##### DATA FOR THE TASK #####

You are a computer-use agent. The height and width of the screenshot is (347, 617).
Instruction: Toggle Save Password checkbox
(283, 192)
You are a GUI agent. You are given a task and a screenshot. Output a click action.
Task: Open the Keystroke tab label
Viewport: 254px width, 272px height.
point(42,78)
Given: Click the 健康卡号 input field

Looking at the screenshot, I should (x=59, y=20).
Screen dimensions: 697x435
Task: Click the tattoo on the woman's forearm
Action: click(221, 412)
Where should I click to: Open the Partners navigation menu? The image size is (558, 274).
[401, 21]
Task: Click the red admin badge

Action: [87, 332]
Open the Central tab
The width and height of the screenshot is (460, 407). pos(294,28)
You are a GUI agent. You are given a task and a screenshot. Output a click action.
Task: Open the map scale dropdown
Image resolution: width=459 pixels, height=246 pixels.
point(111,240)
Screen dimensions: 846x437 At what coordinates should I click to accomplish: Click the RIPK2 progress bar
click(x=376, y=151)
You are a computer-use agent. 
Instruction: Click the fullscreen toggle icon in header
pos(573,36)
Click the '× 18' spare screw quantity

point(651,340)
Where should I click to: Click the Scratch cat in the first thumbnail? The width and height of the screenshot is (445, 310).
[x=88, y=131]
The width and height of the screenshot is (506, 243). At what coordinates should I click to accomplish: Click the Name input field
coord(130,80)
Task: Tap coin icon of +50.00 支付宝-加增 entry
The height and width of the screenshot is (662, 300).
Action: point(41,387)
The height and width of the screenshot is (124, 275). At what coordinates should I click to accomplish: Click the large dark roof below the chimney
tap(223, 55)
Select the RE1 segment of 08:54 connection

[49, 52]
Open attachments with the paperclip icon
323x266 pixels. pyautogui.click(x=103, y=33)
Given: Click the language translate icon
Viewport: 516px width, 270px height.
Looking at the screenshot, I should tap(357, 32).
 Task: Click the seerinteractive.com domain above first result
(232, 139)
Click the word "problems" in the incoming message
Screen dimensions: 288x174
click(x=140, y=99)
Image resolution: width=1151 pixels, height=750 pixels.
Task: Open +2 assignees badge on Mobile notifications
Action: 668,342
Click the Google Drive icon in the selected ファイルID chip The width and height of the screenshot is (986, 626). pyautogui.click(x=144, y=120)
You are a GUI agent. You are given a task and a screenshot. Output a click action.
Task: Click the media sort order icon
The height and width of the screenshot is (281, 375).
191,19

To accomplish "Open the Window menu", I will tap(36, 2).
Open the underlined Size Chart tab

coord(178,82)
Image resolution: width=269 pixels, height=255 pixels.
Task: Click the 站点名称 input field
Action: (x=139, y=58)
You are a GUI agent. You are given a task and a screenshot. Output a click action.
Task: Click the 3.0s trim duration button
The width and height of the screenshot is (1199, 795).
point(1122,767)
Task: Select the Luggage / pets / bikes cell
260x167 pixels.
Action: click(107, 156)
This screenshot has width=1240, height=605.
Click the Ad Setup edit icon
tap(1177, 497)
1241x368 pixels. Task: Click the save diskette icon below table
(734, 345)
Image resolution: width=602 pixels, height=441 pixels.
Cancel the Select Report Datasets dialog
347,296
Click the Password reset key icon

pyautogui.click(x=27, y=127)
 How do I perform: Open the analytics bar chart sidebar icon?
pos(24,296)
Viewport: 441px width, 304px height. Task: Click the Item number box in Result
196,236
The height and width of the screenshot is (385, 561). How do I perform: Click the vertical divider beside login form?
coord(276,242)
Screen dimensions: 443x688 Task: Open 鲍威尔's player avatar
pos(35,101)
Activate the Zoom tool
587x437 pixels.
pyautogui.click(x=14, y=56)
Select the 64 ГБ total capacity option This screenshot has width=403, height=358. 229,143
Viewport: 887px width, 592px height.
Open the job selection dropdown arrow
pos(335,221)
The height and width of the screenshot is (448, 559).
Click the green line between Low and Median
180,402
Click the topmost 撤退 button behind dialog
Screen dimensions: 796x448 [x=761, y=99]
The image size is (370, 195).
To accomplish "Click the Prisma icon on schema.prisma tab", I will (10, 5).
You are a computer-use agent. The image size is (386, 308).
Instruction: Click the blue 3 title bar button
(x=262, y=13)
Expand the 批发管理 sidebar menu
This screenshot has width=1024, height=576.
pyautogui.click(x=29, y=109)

#####

WORK ITEM
Go through the entries above and report every line in which the word "computer" appears.

WRITTEN ANSWER
You are a computer-use agent. The height and width of the screenshot is (347, 617).
You are a computer-use agent. 
You are a computer-use agent. The image size is (386, 308).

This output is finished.